A Tactical Turn to Green for Marriott

From left, Eduardo Braga, governor of Brazil's state of Amazonas, J.W. Marriott Jr., of Marriott International and Vigilio Viana of the Amazonas Sustainable Foundation. Marriott pledged $2 million to protect the Brazilian rain forest.
From left, Eduardo Braga, governor of Brazil's state of Amazonas, J.W. Marriott Jr., of Marriott International and Vigilio Viana of the Amazonas Sustainable Foundation. Marriott pledged $2 million to protect the Brazilian rain forest. (By Michael Temchine -- P.r. Newswire)
By Michael S. Rosenwald
Washington Post Staff Writer
Tuesday, April 8, 2008

Marriott International announced a broad strategy yesterday to reduce its impact on the environment, pledging $2 million to protect the Brazilian rain forest and promising that by the end of the year its guests will be able to offset greenhouse gas emissions from their hotel stays.

The Bethesda firm's new greening tactics, detailed among singing birds at the National Zoo's Amazonia rain forest exhibit, come as the hotel industry is seeing the kind of demand for environmentally sound products that is already being felt by companies ranging from Wal-Mart to Alcoa.

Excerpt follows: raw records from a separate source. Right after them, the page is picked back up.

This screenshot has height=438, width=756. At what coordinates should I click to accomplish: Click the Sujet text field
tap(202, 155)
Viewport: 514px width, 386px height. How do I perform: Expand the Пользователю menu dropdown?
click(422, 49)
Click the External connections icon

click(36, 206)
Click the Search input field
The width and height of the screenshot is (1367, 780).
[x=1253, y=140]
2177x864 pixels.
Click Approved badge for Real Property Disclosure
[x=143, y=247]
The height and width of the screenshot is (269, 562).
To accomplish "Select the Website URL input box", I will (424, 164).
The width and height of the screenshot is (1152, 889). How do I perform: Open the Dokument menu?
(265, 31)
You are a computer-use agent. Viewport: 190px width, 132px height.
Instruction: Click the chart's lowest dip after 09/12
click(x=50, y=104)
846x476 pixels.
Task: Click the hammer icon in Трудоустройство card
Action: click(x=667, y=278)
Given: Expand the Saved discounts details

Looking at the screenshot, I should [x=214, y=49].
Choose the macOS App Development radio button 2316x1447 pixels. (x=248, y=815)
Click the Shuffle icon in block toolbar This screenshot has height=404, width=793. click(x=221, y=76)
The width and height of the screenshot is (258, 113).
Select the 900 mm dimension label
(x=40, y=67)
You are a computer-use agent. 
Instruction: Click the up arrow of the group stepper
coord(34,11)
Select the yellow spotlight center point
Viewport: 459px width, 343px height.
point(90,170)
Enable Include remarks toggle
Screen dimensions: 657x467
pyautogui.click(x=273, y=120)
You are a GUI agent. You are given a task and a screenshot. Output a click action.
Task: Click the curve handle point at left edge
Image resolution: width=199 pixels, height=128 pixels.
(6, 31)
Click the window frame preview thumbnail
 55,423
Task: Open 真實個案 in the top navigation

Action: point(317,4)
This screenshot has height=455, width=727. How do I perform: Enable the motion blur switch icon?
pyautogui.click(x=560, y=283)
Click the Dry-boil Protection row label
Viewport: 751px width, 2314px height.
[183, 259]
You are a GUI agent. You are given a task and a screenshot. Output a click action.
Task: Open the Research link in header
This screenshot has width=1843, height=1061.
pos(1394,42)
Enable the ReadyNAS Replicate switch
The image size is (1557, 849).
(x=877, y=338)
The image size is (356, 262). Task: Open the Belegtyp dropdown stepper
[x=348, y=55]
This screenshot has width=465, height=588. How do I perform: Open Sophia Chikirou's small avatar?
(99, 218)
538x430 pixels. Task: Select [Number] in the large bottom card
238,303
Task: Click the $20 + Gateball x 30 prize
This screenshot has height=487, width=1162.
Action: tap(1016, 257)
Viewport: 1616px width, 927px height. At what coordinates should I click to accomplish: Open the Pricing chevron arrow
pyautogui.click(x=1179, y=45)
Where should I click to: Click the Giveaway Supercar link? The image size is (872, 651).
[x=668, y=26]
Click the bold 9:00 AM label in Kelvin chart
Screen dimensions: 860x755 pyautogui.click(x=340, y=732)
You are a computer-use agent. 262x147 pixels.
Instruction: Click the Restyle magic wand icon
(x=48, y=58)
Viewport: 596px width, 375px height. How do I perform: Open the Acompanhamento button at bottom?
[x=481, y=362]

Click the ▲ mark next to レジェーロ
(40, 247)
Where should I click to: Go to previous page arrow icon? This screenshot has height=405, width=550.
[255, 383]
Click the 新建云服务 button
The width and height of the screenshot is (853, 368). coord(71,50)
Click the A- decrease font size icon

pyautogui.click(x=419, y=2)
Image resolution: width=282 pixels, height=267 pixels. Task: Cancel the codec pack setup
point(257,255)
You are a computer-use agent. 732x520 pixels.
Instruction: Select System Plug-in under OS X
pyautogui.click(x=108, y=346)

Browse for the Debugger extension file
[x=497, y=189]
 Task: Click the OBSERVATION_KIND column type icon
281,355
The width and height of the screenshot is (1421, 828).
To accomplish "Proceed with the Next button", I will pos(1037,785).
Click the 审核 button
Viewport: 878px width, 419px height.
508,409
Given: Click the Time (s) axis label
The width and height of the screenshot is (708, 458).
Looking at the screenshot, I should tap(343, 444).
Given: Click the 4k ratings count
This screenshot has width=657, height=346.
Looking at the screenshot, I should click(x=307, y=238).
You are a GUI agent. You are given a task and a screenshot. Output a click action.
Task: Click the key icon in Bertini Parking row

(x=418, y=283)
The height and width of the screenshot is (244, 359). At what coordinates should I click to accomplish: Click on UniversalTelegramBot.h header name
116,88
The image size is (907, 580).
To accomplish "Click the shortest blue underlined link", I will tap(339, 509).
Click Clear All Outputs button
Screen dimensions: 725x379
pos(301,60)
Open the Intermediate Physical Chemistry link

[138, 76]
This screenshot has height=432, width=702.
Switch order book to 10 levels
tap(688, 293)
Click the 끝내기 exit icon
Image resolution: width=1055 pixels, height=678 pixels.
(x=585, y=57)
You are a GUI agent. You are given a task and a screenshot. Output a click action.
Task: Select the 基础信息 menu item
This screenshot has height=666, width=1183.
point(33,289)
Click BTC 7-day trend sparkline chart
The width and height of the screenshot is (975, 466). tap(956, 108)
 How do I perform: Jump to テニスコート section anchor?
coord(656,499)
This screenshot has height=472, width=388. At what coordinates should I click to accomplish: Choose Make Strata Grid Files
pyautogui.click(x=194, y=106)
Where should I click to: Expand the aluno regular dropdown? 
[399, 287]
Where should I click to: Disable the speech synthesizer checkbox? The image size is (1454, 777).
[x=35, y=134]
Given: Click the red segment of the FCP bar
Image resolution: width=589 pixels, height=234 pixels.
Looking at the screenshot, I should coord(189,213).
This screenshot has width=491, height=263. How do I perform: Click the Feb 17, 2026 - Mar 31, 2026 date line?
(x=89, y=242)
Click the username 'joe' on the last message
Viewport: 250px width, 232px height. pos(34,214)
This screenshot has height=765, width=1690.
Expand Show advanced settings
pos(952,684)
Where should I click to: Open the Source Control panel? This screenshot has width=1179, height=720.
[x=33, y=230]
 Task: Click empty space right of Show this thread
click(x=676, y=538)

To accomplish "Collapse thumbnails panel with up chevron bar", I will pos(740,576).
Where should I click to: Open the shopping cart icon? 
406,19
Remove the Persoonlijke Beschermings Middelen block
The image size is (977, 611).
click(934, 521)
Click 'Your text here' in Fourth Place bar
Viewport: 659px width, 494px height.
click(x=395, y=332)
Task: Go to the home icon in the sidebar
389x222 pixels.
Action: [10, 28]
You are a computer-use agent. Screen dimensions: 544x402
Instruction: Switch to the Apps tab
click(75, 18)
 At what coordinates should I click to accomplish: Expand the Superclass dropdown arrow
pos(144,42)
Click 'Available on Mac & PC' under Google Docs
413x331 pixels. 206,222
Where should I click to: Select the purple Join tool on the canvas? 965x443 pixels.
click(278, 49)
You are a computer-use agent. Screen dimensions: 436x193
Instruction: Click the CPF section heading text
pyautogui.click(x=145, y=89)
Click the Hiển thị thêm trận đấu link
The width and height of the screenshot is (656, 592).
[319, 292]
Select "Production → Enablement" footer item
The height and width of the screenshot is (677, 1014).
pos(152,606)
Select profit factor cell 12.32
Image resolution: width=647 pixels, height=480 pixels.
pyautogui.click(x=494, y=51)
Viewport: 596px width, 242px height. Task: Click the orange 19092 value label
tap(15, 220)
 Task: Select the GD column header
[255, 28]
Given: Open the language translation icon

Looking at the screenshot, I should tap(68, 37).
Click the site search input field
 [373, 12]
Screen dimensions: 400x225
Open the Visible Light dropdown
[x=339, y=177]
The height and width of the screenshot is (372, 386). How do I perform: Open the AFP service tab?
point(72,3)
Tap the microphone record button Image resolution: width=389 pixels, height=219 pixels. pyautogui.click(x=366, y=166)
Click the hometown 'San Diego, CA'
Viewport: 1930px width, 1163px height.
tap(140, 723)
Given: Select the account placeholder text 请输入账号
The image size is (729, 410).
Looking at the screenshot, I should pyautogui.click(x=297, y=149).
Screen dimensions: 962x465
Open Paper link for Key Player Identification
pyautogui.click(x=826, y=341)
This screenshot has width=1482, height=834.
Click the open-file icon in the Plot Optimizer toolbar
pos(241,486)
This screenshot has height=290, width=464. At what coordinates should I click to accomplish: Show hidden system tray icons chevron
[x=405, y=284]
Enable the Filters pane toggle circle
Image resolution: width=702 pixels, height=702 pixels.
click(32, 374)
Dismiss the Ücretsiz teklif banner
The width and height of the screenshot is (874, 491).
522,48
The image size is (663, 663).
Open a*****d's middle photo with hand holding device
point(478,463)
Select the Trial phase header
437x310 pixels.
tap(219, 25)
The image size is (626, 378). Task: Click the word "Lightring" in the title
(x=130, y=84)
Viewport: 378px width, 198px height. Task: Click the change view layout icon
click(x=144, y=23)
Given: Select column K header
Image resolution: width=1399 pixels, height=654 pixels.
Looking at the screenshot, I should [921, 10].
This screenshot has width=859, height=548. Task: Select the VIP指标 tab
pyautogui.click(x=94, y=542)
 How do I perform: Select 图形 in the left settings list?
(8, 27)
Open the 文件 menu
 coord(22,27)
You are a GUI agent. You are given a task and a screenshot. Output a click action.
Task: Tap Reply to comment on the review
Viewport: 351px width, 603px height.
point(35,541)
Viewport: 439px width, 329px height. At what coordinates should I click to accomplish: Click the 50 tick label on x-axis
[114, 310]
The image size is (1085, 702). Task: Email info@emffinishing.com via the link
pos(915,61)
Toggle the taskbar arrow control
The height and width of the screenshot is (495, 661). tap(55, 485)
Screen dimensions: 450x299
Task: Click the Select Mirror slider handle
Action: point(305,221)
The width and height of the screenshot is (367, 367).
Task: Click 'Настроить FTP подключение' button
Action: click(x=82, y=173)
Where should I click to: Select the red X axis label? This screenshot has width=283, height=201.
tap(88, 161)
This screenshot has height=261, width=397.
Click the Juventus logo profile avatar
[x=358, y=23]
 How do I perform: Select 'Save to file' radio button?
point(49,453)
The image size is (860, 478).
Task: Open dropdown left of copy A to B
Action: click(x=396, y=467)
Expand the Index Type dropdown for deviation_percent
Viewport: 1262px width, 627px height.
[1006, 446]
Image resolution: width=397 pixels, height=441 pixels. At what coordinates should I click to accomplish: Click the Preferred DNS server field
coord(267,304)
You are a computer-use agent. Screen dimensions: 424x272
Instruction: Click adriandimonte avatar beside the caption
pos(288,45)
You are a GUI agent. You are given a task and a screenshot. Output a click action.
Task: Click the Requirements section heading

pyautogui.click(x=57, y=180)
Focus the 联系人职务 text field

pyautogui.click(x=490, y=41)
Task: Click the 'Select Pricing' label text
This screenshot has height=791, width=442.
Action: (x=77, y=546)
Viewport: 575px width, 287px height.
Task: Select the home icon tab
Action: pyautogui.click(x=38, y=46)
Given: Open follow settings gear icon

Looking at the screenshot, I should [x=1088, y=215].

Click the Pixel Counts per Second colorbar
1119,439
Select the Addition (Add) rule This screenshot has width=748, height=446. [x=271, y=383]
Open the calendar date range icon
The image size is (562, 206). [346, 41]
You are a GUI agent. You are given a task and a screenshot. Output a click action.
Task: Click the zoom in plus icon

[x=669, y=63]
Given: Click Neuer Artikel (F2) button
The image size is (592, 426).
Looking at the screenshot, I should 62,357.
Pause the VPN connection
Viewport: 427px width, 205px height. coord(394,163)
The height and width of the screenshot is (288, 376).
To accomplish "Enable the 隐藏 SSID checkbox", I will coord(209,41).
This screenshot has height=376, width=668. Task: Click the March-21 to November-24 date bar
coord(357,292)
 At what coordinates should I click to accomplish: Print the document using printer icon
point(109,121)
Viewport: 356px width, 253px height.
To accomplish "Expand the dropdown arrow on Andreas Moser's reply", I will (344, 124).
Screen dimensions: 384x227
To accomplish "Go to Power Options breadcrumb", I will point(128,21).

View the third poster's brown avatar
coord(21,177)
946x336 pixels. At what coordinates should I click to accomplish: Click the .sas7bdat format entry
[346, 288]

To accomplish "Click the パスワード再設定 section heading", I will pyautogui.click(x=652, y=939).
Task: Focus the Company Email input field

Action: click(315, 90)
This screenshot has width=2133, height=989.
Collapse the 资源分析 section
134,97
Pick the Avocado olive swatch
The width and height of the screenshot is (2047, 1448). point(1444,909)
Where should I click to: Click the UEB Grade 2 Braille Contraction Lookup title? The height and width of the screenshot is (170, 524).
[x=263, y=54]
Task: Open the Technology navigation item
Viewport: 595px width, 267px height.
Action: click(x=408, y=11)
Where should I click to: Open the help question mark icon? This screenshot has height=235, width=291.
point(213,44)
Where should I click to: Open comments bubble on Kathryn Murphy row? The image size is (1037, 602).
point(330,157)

Marriott is reducing fuel and water consumption, as well as furnishing its rooms with Bic pens made from pre-consumer recycled plastic. But the centerpiece of its strategy is the effort to protect 1.4 million acres of endangered rain forest in the Brazilian state of Amazonas.

Besides the $2 million that Marriott has committed to a fund to help pay for a rain forest protection plan, the company will also help guests offset their hotel stays with contributions of as little as $1 to the same fund. With more than 539,000 rooms, and if only a small portion of guests contribute, environmentalists said the company's impact could be profound. Meeting participants will similarly be able to offset their use of hotel facilities.

"It's meaningful. It's unique. It's innovative," said Jeff Hayward, a verification services manager for the Rainforest Alliance, a New York advocacy group.

But it's not entirely altruistic. Besides meeting customer demand for more environmentally conscious hotel stays and corporate meetings, chief executive J.W. Marriott Jr. said he is worried that climate change poses a serious threat to many of the company's 3,000 hotels, including some of the most profitable.

"We've got to protect our hotels," he said. "We've got a lot of beachfront hotels. We don't want two feet of water in the lobbies. We're also in New York City. We have a lot of coastal properties, which I worry about the ocean rising and coming right in, in places it's not supposed to come."

When some of his executives asked for the $2 million, Marriott recounted, "I said, 'Good. Do it.' I was glad to do it. It's really good from a PR standpoint and it will help the environment. I don't know how you could spend your money any better."

Hayward, of the Rainforest Alliance, said "as committed as they may be to the environment, they are making a calculated guess that their guests or some portion of their guests are concerned about the environment." In the tourism sector in particular, Hayward said, "there's a certain amount of guilt people feel when they go on these long haul flights to get somewhere."

In an example of the company's delicate interplay between business and image as it tries to go green, Marriott's environmental efforts are being led by senior company executives on the business and public relations sides: Arne Sorenson, the chief financial officer, and Kathleen Matthews, head of global communications.

Those executives are working with Conservation International, an advocacy group that has also counseled Wal-Mart, Alcoa, Starbucks, Fiji Water, and Bank of America.

Glenn Prickett, a senior vice president at the organization, said Marriott's efforts were particularly important because of the rain forest initiative. The company's announcement noted -- with the agreement of environmentalists -- that the clearing of rain forests is more damaging to the environment than the impact of the world's cars, trains, and trucks combined.

Besides the rain forest initiative, Marriott has committed to reducing fuel and water consumption by 25 percent per available room in the next decade.

By 2017, it wants to install solar power in as many as 40 hotels, a very small portion of the properties it manages and franchises. The company also wants to expand recycling programs: While 90 percent of its hotels recycle, only some of them recycle in-room guest trash.

Marriott is also updating design guidelines for its hotels to meet the U.S. Green Building Council's LEED standards.

The company is also pressuring its suppliers to provide greener products. The company said it will order 47 million of the greener BIC pens a year. It is also buying one million "room-ready" towels, which eliminate the initial wash cycle, saving 6 million gallons of water a year. Marriott is also looking into recyclable carpet and key cards that turn to compost.

Next month, Marriott plans to introduce a green meetings concept which will feature recycled paper and responsible packaged water, among other things.

"People really want to know now if you are an environmentally friendly company," Marriott said.